"And now it is your turn, Rita!" said Margaret. "I give you till I knit to the end of this row to find a hero or heroine in your family. You must have plenty of them."
Rita laughed, and curled herself into another graceful, sinuous attitude. Her eyes shone. "My brother Carlos is in the mountains," she said; "my cousin Fernando with him. Pouf! if I were with them!"
She was silent a moment, and then went on, speaking slowly, and pausing every few minutes to blow little holes in her chinchilla robe, a favourite amusement of hers.
"The San Reals have plenty of heroes, heroines too; my mother was a San Real, you remember. What will you have, Marguerite? Far back, an ancestor of mine was the most beautiful woman in Spain. Her lover was seized by the Inquisition; she went to the Tribunal, accused herself, and died in his place. Will you have her for a heroine? My great-grandfather—he was a Grandee of Spain. The nephew of the king insulted him to the death, and thought his rank made him safe. He was found dead the next morning, and my great-grandfather lay dead beside him, with the dagger in his heart that had first slain the prince. Is he a hero such as you love, Marguerite?"
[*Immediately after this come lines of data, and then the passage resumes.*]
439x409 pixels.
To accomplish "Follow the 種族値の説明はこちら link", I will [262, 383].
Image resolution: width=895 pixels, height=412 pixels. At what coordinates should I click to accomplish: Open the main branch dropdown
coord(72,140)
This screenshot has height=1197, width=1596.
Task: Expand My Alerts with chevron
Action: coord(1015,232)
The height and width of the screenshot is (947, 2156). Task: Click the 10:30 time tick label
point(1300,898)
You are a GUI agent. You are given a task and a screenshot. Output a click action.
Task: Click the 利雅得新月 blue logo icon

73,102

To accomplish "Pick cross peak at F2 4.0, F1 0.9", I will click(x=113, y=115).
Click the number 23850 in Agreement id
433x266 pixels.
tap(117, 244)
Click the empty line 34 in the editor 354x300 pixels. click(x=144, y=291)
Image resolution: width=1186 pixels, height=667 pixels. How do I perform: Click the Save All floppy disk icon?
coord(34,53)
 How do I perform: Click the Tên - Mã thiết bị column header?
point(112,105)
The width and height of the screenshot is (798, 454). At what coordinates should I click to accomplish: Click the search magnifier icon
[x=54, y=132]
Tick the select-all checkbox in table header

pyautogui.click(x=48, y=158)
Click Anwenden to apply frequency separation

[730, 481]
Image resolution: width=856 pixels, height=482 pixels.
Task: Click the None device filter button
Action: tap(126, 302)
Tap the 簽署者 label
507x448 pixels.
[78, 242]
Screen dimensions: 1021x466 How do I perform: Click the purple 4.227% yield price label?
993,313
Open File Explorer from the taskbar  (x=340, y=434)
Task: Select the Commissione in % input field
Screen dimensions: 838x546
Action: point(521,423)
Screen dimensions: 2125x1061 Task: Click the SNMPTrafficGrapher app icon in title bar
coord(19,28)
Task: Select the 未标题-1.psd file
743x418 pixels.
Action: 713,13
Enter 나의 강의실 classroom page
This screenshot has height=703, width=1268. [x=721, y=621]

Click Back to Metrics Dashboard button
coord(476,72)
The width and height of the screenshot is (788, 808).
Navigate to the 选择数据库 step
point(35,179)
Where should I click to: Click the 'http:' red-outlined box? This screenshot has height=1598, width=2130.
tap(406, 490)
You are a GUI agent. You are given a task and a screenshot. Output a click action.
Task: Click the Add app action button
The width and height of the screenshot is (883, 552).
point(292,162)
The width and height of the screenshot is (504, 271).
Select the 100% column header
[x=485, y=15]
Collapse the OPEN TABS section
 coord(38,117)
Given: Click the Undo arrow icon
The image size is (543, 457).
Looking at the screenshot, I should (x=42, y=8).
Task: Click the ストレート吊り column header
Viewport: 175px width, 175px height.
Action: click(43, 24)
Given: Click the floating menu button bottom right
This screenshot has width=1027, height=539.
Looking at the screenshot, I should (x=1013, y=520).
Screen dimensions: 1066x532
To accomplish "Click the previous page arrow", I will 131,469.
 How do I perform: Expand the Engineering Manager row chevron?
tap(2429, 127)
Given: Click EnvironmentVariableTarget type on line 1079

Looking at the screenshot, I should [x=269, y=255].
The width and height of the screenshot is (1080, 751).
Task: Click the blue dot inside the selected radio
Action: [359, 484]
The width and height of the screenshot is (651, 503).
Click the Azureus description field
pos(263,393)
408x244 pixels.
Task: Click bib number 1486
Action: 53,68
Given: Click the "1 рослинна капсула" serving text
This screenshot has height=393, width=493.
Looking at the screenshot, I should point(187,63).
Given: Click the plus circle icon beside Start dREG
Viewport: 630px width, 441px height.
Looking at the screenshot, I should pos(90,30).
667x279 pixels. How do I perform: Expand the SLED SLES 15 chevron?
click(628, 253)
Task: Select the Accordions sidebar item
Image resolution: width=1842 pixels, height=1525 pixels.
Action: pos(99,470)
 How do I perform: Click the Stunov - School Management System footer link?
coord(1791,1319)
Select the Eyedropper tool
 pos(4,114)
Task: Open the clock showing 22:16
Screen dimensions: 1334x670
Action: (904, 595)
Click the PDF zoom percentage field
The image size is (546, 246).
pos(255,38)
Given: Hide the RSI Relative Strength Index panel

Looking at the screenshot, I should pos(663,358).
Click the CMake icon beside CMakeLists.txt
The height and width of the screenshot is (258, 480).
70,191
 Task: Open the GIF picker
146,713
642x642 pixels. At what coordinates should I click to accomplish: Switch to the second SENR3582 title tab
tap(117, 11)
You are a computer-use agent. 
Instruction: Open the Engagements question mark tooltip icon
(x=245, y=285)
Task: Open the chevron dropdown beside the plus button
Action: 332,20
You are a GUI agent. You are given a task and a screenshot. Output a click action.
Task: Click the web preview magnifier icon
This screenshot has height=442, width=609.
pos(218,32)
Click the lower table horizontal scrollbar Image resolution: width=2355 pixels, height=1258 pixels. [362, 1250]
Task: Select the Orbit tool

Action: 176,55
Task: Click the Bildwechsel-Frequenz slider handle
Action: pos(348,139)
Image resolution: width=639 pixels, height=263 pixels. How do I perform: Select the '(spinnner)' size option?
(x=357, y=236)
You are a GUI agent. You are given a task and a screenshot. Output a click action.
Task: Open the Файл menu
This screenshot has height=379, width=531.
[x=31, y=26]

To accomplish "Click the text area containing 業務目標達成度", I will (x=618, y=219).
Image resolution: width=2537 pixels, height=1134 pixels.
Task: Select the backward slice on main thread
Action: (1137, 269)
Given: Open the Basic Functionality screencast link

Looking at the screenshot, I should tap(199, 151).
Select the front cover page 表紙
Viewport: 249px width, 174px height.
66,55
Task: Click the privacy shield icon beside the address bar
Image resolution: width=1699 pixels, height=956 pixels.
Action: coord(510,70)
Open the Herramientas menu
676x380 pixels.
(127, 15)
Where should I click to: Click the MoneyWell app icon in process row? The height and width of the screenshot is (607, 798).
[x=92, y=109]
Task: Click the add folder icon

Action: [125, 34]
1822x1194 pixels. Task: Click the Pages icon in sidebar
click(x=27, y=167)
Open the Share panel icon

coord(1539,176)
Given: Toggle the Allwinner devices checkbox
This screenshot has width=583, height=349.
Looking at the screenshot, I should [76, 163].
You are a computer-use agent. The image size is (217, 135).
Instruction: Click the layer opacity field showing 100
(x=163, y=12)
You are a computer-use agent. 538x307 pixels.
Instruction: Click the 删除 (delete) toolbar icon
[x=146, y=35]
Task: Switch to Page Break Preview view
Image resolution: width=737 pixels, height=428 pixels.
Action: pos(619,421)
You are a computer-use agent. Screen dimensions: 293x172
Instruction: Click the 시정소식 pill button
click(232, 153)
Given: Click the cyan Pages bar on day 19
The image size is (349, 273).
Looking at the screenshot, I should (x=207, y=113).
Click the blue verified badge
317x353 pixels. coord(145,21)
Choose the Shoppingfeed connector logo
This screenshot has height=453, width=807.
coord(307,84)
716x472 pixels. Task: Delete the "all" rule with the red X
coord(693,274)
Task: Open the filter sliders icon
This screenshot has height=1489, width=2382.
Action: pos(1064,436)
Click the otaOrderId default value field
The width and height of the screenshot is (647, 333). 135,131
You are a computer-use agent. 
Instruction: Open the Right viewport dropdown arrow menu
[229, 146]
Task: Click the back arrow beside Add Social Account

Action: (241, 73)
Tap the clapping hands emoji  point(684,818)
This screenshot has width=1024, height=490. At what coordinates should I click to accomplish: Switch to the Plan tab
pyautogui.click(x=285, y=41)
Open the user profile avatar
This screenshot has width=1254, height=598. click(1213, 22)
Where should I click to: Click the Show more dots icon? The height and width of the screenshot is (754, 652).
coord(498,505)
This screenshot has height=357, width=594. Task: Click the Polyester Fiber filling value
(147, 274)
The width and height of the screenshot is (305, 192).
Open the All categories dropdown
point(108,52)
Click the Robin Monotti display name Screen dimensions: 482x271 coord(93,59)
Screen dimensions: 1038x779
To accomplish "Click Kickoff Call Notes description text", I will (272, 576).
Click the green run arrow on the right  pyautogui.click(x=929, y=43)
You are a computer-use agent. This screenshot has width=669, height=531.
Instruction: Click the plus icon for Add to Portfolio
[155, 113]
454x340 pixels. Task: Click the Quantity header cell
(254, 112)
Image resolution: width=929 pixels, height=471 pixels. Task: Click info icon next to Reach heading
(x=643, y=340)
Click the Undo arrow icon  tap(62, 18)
"No, not at all!" cried Margaret, "Rita, what dreadful tales! Those were the dark days, when people did not know better; but surely you must have some ancestors who were not murd—who did not die violent deaths."
"They are San Reals!" said Rita. "They had royal blood of Spain in their veins. Cold, thin, Northern blood cannot warm to true heroism." She sulked for some time after this, and refused to say anything more; but desire of imparting was strong in her, and Margaret's smile could not be resisted indefinitely.
"Come!" she said. "You meant no harm, Marguerite; you cannot understand me or my people, but I should have known it, and your birth is not your fault. Listen, then, and see if this will please you."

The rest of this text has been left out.